Le Bubble detector ou comment détecter une bulle sur les Marchés Financiers

Le Bubble detector ou comment détecter une bulle sur les Marchés Financiers

 Dans la presse financière anglo-saxonne, la détection des bulles financières est souvent évoquée sous l’angle de l’étude statistique des données de marché (cours, volumes, record des actions, etc.).

Un premier grand groupe d’études (Présage d’Hindenburg, Syndrome Titanic…) se base sur des données comme le nombre d’actions qui ont battu leur plus haut ou le nombre d’actions qui montent ou qui baissent, et ce afin de déterminer le moment à partir duquel un marché haussier commence à s’essouffler dangereusement.

Ils comportent toutefois de nombreux inconvénients: ils peuvent souvent donner de faux signaux d’achat ou de vente et ils nécessitent un historique de données assez long. Or pour de nombreux marchés (et notamment en Europe), ce genre de données n’est pas encore disponible.

Le deuxième grand groupe de méthodes consiste à analyser les moyennes mobiles d’un indice, en prenant une moyenne mobile à court terme (typiquement 50 jours) et une moyenne à long terme (200 jours). En phase de hausse, la moyenne courte se situera au dessus de la moyenne longue. Quand le marché se retourne, la moyenne courte croisera à la baisse la moyenne longue, ce qui donne un signal de vente.

Le problème est qu’il faut parfois pas mal de temps avant que la moyenne courte passe sous la moyenne longue, ce qui peut faire perdre de nombreux jours dans les phases de correction. La solution est de prendre une moyenne courte moins étendue (par exemple une moyenne des cours sur 20 jours), mais dans ce cas-là, le risque de faux signaux est beaucoup plus élevé. Enfin, ce type d’indicateurs marche nettement moins bien dans les marchés indécis et volatils.

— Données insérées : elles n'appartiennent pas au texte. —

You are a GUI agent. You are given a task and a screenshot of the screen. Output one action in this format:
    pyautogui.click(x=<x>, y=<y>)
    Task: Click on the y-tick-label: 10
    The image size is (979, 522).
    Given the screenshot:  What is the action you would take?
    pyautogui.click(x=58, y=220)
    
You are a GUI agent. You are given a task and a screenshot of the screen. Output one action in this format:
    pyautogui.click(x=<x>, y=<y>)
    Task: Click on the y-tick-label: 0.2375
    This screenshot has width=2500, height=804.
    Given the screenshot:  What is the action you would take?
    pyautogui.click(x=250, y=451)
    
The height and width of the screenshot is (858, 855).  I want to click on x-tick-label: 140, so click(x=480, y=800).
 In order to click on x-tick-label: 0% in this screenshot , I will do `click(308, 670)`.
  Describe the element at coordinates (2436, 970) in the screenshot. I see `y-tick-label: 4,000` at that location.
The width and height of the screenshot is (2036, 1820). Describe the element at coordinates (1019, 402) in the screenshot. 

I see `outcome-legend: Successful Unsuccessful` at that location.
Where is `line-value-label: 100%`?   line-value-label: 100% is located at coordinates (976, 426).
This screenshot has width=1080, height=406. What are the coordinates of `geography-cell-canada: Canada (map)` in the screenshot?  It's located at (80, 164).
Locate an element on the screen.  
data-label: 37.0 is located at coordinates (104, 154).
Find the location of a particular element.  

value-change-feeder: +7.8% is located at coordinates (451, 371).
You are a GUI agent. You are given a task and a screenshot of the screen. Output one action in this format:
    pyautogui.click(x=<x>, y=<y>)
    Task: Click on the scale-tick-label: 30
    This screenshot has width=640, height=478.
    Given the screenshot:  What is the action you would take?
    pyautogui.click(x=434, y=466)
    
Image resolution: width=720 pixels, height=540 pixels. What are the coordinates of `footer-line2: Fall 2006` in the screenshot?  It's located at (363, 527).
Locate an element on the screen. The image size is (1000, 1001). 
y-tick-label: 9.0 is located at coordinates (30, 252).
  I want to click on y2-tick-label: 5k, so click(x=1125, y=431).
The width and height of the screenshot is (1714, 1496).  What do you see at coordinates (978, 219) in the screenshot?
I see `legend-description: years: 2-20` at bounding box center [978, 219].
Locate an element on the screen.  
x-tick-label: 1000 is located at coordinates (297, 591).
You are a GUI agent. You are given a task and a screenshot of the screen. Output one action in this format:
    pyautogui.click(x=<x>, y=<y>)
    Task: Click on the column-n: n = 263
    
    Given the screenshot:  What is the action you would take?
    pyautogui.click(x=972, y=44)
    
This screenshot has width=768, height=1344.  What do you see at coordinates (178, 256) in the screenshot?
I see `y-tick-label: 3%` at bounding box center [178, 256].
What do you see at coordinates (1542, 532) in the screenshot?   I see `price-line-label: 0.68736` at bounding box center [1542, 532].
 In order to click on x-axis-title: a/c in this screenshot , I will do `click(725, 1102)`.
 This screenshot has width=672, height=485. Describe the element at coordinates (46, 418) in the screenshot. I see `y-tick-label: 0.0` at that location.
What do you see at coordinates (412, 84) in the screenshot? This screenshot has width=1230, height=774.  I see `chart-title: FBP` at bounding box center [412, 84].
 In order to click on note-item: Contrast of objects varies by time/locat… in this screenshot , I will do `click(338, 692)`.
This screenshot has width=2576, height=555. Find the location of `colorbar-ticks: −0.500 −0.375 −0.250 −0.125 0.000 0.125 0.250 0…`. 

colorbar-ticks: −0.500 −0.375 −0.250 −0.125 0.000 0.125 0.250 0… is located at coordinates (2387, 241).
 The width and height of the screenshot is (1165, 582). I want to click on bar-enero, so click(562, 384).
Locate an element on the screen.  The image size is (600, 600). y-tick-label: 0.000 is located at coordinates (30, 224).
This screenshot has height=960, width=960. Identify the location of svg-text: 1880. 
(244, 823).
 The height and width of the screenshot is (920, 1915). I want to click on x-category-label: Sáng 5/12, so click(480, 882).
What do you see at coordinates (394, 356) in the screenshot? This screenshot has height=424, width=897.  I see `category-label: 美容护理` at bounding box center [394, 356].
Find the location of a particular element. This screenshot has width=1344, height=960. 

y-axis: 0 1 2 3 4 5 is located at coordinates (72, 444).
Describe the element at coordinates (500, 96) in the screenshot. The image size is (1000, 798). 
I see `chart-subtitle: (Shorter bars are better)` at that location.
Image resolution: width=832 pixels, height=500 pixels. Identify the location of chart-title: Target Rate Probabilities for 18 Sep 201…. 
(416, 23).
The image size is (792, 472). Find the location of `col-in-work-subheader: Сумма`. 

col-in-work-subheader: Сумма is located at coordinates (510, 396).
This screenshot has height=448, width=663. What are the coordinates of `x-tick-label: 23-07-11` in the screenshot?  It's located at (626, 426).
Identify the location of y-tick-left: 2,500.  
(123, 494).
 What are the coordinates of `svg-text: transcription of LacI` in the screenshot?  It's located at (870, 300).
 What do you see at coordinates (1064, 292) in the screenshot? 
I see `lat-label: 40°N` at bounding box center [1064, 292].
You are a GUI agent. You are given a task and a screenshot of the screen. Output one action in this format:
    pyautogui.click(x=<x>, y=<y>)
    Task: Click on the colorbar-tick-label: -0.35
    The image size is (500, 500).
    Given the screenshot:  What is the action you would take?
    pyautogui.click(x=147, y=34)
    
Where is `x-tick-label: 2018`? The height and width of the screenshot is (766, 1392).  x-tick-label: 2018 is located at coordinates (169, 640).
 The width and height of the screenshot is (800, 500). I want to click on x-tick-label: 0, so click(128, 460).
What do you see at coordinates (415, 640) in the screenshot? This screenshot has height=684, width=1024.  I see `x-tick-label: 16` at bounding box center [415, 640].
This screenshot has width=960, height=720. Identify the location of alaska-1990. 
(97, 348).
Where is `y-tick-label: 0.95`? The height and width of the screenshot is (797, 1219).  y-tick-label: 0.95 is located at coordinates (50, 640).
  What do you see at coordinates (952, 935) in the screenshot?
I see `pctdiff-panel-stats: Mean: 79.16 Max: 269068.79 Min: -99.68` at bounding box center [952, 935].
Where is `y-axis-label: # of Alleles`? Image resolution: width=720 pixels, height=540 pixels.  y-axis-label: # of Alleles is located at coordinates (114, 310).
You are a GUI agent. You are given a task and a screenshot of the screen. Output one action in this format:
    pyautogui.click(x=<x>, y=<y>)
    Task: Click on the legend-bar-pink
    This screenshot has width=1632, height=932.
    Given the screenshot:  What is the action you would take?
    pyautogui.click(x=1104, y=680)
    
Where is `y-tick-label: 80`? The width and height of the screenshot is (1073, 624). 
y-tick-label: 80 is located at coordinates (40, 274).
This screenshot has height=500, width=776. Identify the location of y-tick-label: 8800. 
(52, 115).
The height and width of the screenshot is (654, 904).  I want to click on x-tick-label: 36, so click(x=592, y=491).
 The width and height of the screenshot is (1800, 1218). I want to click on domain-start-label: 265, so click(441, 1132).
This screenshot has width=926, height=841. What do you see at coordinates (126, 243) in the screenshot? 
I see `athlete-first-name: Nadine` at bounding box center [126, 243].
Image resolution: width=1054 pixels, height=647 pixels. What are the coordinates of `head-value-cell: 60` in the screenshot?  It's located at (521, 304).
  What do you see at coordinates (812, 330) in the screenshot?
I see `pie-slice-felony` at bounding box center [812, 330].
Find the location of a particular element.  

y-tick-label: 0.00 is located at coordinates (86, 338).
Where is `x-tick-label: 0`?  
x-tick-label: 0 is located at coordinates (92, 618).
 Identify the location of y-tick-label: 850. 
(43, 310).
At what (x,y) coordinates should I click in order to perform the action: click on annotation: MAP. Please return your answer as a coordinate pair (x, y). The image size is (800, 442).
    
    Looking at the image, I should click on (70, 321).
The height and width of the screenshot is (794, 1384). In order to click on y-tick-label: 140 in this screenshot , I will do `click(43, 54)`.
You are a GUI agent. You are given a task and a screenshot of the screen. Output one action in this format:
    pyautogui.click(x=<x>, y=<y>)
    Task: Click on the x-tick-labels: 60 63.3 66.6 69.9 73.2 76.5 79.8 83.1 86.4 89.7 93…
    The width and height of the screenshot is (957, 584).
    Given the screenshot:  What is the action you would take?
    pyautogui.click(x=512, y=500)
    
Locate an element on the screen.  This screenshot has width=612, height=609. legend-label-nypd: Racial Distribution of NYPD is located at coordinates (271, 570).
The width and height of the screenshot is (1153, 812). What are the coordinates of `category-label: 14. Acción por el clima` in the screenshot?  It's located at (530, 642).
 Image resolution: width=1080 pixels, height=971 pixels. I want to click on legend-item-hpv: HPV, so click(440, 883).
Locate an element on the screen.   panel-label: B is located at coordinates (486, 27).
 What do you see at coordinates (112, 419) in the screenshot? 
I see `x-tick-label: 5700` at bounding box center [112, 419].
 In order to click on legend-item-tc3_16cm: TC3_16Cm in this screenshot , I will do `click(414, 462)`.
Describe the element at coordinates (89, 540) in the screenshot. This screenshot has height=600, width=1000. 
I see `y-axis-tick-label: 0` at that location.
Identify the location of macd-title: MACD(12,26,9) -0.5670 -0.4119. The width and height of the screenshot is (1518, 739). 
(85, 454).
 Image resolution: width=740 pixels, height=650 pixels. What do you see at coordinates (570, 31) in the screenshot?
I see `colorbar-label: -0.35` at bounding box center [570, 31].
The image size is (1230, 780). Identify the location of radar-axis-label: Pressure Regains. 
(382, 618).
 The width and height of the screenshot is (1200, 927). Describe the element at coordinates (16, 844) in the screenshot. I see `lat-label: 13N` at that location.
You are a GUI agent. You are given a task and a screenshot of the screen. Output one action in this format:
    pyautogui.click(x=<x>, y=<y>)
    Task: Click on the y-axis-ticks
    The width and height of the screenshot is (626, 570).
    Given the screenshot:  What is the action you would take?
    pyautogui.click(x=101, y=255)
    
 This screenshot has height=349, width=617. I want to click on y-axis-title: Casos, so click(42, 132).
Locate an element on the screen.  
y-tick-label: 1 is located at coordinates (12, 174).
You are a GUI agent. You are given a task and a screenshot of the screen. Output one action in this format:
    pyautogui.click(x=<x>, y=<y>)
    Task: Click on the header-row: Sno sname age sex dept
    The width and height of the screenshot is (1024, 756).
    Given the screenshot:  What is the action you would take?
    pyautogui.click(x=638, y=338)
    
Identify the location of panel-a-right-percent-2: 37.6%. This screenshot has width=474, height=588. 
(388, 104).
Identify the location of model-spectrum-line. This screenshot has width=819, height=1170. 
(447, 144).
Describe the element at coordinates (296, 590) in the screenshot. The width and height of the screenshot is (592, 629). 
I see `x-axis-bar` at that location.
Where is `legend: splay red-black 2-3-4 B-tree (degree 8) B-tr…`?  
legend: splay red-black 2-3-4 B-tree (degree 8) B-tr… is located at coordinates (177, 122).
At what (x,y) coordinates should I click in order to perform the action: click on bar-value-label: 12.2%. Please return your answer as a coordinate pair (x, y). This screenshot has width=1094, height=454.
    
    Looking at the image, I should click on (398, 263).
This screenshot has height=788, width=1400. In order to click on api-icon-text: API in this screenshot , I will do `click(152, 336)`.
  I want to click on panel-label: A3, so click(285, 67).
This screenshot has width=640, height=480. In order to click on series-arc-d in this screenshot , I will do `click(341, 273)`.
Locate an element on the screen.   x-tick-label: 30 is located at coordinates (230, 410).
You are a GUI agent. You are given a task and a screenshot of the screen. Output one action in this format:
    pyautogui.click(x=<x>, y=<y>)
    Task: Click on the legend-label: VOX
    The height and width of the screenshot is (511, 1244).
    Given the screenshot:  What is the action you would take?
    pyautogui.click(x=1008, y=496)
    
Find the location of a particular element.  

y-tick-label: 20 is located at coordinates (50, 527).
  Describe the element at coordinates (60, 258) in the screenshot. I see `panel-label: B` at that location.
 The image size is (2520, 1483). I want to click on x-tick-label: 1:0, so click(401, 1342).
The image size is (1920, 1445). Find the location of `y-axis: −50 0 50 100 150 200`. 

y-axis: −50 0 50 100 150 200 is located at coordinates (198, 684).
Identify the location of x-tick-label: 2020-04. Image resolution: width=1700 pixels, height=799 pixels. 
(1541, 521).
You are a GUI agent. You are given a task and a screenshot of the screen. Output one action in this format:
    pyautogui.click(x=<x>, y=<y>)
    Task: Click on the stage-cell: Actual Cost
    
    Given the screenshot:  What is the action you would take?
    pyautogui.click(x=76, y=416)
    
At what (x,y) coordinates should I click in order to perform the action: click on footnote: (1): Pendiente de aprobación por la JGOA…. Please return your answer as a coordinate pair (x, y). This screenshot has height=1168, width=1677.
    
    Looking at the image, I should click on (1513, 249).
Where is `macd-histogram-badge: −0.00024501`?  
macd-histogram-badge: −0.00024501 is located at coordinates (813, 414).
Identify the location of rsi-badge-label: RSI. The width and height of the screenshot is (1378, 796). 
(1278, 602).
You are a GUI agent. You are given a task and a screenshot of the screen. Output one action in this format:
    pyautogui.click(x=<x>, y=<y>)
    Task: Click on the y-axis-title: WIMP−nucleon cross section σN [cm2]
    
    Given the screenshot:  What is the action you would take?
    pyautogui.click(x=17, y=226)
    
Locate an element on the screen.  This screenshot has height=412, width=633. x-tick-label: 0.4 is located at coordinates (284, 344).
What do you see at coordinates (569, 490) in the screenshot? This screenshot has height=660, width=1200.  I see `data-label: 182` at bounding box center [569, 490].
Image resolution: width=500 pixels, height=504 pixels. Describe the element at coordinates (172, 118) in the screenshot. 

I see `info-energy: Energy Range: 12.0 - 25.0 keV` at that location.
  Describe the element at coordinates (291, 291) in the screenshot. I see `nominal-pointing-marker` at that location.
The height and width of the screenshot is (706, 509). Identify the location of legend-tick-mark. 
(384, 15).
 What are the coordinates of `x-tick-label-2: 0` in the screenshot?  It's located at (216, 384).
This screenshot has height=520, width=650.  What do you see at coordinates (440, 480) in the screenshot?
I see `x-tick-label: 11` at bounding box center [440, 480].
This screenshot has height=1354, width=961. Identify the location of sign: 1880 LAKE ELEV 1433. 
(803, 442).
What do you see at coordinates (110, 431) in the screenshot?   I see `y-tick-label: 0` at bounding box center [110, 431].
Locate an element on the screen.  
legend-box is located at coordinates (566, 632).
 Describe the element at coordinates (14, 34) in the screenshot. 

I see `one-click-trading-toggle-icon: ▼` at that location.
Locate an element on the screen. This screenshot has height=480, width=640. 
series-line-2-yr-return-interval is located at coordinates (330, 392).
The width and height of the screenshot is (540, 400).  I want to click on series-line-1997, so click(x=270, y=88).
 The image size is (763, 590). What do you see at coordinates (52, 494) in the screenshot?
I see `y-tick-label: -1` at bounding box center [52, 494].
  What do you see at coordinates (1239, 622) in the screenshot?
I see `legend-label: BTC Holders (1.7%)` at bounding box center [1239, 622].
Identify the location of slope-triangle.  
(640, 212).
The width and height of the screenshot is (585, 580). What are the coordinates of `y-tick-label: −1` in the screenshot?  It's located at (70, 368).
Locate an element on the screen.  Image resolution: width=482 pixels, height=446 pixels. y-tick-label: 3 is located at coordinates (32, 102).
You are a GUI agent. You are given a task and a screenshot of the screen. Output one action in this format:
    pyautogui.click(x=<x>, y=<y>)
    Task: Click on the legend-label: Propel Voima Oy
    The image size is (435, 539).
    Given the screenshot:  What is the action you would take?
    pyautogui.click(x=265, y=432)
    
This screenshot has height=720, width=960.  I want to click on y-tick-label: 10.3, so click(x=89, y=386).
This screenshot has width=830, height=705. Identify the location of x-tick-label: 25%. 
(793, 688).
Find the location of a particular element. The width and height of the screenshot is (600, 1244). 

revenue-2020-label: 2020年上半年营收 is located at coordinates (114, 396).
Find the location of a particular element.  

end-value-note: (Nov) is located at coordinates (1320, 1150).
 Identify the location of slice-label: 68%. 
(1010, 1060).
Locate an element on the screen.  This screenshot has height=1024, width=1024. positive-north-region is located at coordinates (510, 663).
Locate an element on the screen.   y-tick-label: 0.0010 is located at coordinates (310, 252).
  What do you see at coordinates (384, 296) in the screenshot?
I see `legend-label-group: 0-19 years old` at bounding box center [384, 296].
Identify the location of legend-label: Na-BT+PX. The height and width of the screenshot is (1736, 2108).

Une bulle se forme sur les marchés depuis janvier

Bref,  » la plupart des méthodes traditionnellement utilisées ne nous paraissaient pas satisfaisantes, résume Adil Reghai (Head of Equity & Quant Research, Natixis). Depuis un an, nous avons développé un nouvel indicateur, le Bubble Detector. Nous l’avons testé empiriquement sur les données du passé, notamment sur les deux grandes crises financières de ces dernières années « .

Ce « détecteur de bulles » additionne les cours de l’ensemble des constituants d’un indice, divisé par le nombre de constituants, et compare le niveau moyen à son évolution passée sur une longue période. Au plus celui-ci se situe dans le haut de la fourchette, au plus le marché entre dans une phase de hausse.  » Le Bubble Detector donne des signaux particulièrement forts sur le moment où le marché se retourne, en particulier en sortie de crise. La réactivité de l’indicateur peut également être accrue en augmentant le poids des dernières données « , souligne Nicolas Huth (Analyste Quant, Natixis).

Sur l’univers du S&P500, le rendement annuel moyen de ces stratégies aurait ainsi pu être supérieur à 30% avec un risque relativement limité. Le Bubble Detector identifie également les apports de chaque secteur à un mouvement de hausse ou de baisse, ce qui permet de ressortir les secteurs chers ou attrayants.

Depuis le début janvier, le Bubble Detector indique que les marchés européens sont entrés dans une nouvelle phase de formation de bulle. L’expérience du passé indique toutefois que ce genre de tendance haussière peut durer plus de 2 ans avant qu’un signal de vente ne soit émis.  » L’analyse quantitative et l’analyse fondamentale ne sont pas à mettre en concurrence, mais doivent se compléter « , conclut Geoffrey Babiarz (Equity Derivative Flow Analyst chez Natixis).